Färila IF
- Full name: Färila Idrottsförening
- Ground: Färila IP Färila Sweden
- League: Division 4 Hälsingland
| Home colours | Away colours |

= Färila IF =

Swedish football club

Färila IF is a Swedish football club located in Färila.

==Background==
Färila IF currently plays in Division 4 Hälsingland which is the sixth tier of Swedish football.
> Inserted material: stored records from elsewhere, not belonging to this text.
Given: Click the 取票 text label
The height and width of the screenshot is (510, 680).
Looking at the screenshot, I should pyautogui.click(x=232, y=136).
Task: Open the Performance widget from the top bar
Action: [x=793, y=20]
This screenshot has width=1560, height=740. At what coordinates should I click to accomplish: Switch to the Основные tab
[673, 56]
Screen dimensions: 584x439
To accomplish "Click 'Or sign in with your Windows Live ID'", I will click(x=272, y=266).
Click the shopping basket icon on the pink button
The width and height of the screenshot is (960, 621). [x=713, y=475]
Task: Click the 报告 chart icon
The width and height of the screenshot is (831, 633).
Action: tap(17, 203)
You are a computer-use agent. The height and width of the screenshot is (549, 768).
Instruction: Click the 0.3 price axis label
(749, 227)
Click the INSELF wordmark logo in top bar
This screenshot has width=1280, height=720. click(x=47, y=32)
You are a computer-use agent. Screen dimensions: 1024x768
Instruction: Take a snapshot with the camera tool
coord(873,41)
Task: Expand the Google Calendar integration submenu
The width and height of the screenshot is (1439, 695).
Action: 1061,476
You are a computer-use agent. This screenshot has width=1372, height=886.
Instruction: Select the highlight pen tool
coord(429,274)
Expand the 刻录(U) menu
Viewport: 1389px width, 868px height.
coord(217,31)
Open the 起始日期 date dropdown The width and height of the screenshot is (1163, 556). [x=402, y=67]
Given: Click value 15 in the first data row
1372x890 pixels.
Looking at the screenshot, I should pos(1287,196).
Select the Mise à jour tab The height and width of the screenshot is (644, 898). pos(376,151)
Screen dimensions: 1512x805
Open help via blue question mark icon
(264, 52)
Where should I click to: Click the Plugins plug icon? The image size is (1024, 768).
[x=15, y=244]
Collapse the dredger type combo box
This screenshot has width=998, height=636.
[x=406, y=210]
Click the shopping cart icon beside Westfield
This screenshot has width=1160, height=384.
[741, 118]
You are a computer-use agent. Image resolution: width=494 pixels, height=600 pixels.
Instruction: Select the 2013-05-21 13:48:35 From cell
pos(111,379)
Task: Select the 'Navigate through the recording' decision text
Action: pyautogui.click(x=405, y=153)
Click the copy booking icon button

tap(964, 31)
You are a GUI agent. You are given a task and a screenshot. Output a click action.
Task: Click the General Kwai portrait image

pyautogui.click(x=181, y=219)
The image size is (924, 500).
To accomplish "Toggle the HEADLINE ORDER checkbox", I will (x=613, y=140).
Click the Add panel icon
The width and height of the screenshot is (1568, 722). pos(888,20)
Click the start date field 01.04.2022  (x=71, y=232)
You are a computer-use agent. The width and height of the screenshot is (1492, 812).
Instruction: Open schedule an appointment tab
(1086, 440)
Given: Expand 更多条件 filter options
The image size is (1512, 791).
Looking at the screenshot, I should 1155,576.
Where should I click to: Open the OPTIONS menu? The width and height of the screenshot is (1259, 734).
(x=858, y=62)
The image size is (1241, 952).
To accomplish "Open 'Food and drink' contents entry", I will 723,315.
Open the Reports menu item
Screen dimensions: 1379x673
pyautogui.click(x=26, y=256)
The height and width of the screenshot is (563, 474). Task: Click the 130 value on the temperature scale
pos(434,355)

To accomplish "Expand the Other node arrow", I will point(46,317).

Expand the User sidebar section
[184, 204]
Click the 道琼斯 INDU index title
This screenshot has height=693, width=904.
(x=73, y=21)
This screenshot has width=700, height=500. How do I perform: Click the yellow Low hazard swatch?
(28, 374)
They play their home matches at the Färila IP in Färila.

The club is affiliated to Hälsinglands Fotbollförbund.

==Season to season==

In their most successful period Färila IF competed in the following divisions:

| Season | Level | Division | Section | Position | Movements |
|---|---|---|---|---|---|
| 1979 | Tier 4 | Division 4 | Hälsingland | 1st | Promoted |
| 1980 | Tier 3 | Division 3 | Södra Norrland | 9th |  |
| 1981 | Tier 3 | Division 3 | Södra Norrland | 10th | Relegated |
| 1982 | Tier 4 | Division 4 | Hälsingland | 11th | Relegated |
| 1983 | Tier 5 | Division 5 | Hälsingland |  | Promoted |
| 1984 | Tier 4 | Division 4 | Hälsingland | 2nd |  |
| 1985 | Tier 4 | Division 4 | Hälsingland | 2nd |  |
| 1986 | Tier 4 | Division 4 | Hälsingland | 2nd |  |
| 1987 | Tier 4 | Division 3 | Södra Norrland | 11th | Relegated |
| 1988 | Tier 5 | Division 4 | Hälsingland |  | Promoted |
| 1989 | Tier 4 | Division 3 | Södra Norrland | 10th | Relegated |

In recent seasons Färila IF have competed in the following divisions:

| Season | Level | Division | Section | Position | Movements |
|---|---|---|---|---|---|
| 1998 | Tier 6 | Division 5 | Hälsingland |  | Promoted |
| 1999 | Tier 5 | Division 4 | Hälsingland | 1st | Promoted |
| 2000 | Tier 4 | Division 3 | Södra Norrland | 10th | Relegated |
| 2001 | Tier 5 | Division 4 | Hälsingland | 2nd | Promotion Playoffs |
| 2002 | Tier 5 | Division 4 | Hälsingland | 13th | Relegated |
| 2000 | Tier 6 | Division 5 | Hälsingland | 1st | Promoted |
| 2004 | Tier 5 | Division 4 | Hälsingland | 12th | Relegated |
| 2005 | Tier 7 | Division 6 | Hälsingland Norra | 4th |  |
| 2006* | Tier 8 | Division 6 | Hälsingland Norra | 1st | Promoted |
| 2007 | Tier 7 | Division 5 | Hälsingland | 4th |  |
| 2008 | Tier 7 | Division 5 | Hälsingland | 2nd | Promoted |
| 2009 | Tier 6 | Division 4 | Hälsingland | 6th |  |
| 2010 | Tier 6 | Division 4 | Hälsingland | 5th |  |
| 2011 | Tier 6 | Division 4 | Hälsingland |  |  |

- League restructuring in 2006 resulted in a new division being created at Tier 3 and subsequent divisions dropping a level.